Review: The Owl House “I was a Teenage Abomination”

 

OVERVIEW (SPOILERS)

After hearing about a magic school nearby, Luz ditches Eda on scavenging a giant sea monster and meets Willow, a student at such a school who is on the “Abomination Track” despite being adept in plant magic and being VERY not adept in Abomination creation. Not to mention her classmate Amity Blight often rubs in her face how bad she is at it. So Luz makes friends with Willow and they make a deal: Luz will pretend to be Willow’s abomination and then she’ll be able to learn stuff at the school. Luz also meets Gus, Willow’s friend who is fascinated by humans and human culture (so basically Arthur Weasley). Willow’s demonstration wows her teacher and confounds Amity, but that only brings in Principal Bump, who sees right through the ruse and traps them inside. Willow makes use of her plant magic to get Luz out of the building, but while she’s banned now, Willow has showed her talents and been given the chance to join the Plant Magic track. Just as well, as Luz is perfectly fine with learning magic outside the system with Eda.

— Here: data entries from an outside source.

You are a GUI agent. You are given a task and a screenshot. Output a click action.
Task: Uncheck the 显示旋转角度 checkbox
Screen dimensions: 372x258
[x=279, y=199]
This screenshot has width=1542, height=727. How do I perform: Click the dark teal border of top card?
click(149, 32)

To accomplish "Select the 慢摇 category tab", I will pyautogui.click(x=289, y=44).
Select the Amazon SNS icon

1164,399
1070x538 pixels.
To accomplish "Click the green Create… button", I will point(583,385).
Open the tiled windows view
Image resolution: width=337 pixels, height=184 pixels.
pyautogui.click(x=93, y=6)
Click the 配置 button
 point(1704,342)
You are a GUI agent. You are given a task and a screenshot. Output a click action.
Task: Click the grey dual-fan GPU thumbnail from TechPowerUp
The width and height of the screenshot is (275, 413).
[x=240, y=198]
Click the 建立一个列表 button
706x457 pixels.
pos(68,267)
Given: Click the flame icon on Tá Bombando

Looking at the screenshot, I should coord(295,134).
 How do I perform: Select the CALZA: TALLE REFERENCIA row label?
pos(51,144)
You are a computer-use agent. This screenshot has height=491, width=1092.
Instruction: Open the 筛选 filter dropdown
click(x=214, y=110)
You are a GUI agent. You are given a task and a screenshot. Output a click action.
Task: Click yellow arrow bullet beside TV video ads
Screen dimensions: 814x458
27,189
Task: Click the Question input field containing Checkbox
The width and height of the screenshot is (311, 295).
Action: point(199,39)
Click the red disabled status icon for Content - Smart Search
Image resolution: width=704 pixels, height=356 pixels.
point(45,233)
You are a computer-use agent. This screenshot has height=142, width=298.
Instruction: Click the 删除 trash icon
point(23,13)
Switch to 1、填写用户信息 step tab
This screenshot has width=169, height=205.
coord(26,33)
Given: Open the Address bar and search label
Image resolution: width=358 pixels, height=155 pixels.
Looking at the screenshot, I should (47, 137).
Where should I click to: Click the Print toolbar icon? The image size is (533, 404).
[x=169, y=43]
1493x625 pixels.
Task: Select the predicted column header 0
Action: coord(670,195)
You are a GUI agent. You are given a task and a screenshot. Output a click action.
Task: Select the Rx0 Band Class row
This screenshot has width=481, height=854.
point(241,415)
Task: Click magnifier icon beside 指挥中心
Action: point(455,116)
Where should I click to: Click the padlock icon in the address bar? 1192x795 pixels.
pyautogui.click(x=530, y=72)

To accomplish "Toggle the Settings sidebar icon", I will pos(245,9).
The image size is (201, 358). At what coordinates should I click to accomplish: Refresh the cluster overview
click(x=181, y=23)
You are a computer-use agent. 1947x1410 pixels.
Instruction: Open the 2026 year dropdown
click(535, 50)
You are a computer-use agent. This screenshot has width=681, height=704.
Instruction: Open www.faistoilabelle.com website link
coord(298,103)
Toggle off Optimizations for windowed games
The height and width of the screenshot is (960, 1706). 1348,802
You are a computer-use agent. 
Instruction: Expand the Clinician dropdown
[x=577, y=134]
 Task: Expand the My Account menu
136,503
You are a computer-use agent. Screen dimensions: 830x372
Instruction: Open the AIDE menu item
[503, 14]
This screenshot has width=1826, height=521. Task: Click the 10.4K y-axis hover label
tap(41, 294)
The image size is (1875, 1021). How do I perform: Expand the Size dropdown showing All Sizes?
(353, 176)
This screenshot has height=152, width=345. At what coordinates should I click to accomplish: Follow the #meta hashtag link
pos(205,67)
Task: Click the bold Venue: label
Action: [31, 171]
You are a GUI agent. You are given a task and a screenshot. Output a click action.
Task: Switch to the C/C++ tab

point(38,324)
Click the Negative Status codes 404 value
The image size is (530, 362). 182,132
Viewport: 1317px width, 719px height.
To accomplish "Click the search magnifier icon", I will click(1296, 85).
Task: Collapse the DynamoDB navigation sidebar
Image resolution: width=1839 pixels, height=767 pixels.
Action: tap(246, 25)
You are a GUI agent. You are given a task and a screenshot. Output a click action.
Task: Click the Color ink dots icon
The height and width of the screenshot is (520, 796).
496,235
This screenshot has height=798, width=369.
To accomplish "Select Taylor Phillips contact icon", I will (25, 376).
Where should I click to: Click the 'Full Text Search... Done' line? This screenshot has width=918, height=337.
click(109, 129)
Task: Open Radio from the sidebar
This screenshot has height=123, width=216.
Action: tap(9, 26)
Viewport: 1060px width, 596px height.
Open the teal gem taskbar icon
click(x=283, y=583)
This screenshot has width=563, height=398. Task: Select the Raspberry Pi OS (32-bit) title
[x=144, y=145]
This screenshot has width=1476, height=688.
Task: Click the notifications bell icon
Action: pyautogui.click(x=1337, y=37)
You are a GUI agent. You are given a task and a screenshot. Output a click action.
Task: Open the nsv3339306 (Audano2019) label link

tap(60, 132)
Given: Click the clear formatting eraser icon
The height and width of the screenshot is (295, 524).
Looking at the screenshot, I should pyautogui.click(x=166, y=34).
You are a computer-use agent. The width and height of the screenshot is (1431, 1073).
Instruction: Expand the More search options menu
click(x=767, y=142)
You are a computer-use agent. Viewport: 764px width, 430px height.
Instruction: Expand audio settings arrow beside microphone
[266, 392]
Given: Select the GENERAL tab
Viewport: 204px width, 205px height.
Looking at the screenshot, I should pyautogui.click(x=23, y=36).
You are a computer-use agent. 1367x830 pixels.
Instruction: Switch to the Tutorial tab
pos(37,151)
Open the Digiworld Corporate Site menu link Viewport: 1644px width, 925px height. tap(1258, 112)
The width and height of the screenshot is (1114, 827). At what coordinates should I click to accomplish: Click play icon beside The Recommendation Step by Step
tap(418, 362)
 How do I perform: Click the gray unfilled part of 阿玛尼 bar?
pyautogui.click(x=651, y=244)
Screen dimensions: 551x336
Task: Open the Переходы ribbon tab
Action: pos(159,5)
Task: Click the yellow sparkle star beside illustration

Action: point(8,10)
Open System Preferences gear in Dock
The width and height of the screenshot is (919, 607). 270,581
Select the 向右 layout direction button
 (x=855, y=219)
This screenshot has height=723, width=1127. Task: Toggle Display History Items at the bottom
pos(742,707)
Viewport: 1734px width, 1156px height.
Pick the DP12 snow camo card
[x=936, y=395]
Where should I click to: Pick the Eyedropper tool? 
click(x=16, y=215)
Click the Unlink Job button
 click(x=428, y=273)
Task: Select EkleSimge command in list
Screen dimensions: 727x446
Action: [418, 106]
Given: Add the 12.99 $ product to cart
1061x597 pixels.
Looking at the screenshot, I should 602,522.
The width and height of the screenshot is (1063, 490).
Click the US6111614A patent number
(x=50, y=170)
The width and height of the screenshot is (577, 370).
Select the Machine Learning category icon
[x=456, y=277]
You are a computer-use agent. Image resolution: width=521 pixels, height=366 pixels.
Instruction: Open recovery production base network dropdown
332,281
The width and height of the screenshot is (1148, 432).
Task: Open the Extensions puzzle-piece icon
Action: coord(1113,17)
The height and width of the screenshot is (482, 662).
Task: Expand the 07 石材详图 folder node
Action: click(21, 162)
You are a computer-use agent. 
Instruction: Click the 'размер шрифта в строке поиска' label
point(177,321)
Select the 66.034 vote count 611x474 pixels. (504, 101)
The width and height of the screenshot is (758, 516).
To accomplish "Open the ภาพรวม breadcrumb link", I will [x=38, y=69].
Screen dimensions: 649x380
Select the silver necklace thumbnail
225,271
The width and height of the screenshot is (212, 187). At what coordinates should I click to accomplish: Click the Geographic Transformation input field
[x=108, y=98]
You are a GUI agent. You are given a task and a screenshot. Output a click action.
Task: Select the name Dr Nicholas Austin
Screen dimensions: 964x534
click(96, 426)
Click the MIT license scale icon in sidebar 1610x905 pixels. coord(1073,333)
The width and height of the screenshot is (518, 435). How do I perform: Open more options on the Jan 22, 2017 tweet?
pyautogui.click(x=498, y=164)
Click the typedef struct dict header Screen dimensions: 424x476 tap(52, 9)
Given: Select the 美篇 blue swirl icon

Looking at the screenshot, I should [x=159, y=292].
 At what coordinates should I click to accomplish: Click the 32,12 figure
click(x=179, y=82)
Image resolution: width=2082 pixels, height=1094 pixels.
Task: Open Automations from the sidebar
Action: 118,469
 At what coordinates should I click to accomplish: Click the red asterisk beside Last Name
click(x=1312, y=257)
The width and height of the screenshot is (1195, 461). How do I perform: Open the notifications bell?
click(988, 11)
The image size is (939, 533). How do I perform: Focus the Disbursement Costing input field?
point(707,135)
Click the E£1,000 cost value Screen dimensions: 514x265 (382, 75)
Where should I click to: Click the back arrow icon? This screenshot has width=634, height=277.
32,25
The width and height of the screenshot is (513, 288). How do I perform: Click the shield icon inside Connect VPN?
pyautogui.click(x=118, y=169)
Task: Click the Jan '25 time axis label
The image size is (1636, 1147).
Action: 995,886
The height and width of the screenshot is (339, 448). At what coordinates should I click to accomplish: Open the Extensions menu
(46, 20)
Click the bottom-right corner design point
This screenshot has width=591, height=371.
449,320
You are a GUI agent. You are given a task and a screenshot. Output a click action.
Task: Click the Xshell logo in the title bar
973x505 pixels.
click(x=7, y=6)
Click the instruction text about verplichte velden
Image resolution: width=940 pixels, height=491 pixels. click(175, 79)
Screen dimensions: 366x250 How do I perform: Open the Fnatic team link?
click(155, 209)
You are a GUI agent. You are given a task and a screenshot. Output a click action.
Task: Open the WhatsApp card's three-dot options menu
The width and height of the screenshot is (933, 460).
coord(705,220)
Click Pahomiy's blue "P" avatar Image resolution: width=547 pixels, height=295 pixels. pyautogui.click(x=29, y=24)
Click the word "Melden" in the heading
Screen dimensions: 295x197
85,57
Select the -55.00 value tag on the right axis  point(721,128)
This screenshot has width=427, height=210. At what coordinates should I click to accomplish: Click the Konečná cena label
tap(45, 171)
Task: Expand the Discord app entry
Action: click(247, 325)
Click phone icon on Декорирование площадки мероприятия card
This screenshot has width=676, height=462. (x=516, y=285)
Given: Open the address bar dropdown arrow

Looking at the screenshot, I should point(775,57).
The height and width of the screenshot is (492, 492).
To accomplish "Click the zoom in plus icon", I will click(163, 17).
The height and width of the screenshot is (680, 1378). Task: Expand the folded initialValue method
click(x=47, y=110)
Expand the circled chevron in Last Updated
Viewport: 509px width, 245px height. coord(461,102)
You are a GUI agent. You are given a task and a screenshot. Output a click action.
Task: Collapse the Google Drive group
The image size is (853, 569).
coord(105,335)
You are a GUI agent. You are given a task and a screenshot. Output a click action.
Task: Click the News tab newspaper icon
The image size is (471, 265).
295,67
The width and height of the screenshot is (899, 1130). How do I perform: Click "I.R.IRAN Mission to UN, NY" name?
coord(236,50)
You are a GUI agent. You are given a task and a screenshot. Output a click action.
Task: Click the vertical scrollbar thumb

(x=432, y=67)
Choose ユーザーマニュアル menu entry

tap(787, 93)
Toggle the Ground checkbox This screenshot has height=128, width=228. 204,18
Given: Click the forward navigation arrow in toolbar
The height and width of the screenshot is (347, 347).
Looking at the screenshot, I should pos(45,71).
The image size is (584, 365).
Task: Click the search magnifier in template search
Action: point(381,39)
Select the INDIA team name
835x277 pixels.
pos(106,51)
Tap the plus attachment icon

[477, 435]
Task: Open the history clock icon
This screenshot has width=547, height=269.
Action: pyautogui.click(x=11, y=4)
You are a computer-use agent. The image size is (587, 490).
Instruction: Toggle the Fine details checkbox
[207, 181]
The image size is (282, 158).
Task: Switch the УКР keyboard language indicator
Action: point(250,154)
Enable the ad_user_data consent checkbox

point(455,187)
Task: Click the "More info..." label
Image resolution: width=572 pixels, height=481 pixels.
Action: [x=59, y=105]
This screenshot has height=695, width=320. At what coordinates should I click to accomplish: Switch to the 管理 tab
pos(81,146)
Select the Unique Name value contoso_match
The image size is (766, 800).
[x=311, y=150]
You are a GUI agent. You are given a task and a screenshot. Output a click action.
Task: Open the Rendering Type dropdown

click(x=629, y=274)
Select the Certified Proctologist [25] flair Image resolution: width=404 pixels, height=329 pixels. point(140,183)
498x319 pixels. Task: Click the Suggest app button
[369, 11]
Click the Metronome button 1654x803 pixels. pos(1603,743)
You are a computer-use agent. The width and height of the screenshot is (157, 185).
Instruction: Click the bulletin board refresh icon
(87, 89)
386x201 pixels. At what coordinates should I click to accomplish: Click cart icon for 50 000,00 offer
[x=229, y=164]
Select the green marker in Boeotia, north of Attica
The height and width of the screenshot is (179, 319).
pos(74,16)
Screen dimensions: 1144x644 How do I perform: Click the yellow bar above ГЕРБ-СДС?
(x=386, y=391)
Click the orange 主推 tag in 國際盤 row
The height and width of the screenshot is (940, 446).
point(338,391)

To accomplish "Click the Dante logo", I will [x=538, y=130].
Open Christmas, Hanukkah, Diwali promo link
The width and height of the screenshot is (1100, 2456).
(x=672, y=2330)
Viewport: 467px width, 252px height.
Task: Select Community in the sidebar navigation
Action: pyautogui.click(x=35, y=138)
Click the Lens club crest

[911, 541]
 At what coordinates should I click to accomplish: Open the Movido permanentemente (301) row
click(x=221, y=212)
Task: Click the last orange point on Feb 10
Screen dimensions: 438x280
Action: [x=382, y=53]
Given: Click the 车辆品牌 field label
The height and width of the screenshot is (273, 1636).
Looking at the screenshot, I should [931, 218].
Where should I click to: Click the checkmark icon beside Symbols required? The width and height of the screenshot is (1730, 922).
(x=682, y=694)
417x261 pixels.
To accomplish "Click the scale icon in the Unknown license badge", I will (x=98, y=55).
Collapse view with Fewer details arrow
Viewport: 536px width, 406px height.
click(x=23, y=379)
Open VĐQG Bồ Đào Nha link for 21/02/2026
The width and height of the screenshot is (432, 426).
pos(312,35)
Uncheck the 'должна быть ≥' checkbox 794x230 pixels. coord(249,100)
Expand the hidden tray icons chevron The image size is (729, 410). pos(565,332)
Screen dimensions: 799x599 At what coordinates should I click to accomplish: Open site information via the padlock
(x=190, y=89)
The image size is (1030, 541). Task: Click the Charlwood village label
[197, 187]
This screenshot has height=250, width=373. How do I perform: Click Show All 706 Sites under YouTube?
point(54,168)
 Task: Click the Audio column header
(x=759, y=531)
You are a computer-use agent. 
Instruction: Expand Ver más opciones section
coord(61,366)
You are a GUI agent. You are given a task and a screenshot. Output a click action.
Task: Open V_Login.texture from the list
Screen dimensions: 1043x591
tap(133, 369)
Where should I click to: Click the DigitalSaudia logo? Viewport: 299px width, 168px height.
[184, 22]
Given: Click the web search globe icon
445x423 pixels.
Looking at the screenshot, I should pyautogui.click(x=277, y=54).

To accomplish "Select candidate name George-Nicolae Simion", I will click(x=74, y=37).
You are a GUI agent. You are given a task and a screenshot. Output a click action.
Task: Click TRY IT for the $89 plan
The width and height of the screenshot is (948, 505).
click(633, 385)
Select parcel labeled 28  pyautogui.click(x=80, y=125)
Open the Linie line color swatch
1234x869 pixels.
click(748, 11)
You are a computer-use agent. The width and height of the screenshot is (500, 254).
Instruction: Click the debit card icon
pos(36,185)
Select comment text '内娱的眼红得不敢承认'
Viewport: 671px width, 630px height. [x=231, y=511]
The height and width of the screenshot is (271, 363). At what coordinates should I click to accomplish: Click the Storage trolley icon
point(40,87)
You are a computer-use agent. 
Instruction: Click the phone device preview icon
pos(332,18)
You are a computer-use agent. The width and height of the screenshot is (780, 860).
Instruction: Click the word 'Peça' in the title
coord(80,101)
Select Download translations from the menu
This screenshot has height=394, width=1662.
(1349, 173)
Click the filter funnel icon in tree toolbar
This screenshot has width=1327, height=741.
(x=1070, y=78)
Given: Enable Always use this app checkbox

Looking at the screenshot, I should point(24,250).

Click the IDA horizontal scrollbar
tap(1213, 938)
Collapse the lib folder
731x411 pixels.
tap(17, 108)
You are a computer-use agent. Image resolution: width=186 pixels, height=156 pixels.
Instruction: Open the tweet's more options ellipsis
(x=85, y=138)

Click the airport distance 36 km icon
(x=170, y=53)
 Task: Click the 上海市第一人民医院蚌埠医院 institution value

Meanwhile, Eda worries that Luz might end up going to the school, which she has unclear issues with regarding structure when she thinks magic should be without that, and has a bet with King that ends with a giant slug on the rampage. So, typical Friday.

OUR TAKE

Owl House continues its first season with expanding its world and adding a bunch of new characters! And with each passing episode I start to get more and more concerned this show might have been overhyped. I do appreciate the introduction of a magic school to better layout the culture of the Boiling Isles outside of Eda’s front yard, though this seems a bit too close to YA novel from the mid-2000’s. Only even less creative than Divergent in terms of the classes students get. But underneath all of that seems to be a story about students like Willow being able to follow their passions and stuff they’re good at instead of what society has told them they HAVE to do. Which is always a nice lesson!

Only, we don’t ever learn exactly WHY Willow had to do something she was bad at like Abomination creation over something she was good at like Plant magic. The most we get is a passing mention of “better opportunities” on that track of learning, but we never learn what those are. Best I can tell is that maybe being able to make living soldiers of goop means more free labor, which could be useful, but then it seems like giant vines could do the same job if controlled right. Not to mention I’m surprised Willow wasn’t suspended for trying to so blatantly cheat on her assignment OR that Amity was seen as the bad guy here when she very clearly saw through the cheating and was understandably upset when her hard work was being overlooked by someone who was taking a shortcut. But hey, she looks EVIL and has an EVIL NAME so she’s EVIL while Willow looks NICE so she’s good! Right? That’s how it works, right?

Then there’s some nudges towards the idea of whether a standard school system is better than learning magic (or any given skill like say art or science) on your own. Eda has been shown to want to work outside this for…reasons, while Luz seems really excited to learn magic wherever she can, even at a school. Sounds like a great ideological conflict! Except that we never get to see the real pros or cons of using either method and Luz throws away much of a chance of even getting to try the school option because she snuck in and caused a big messy incident and is now banned. So on top of the lying to her mom about being at camp (which I can’t believe hasn’t been addressed yet) and this, she’s not looking to great on the likability meter, especially with all these bad things that didn’t need to happen.

Also, maybe we can have an episode where Luz and Eda actually spend most of the time together? We haven’t really gotten that since Episode 1.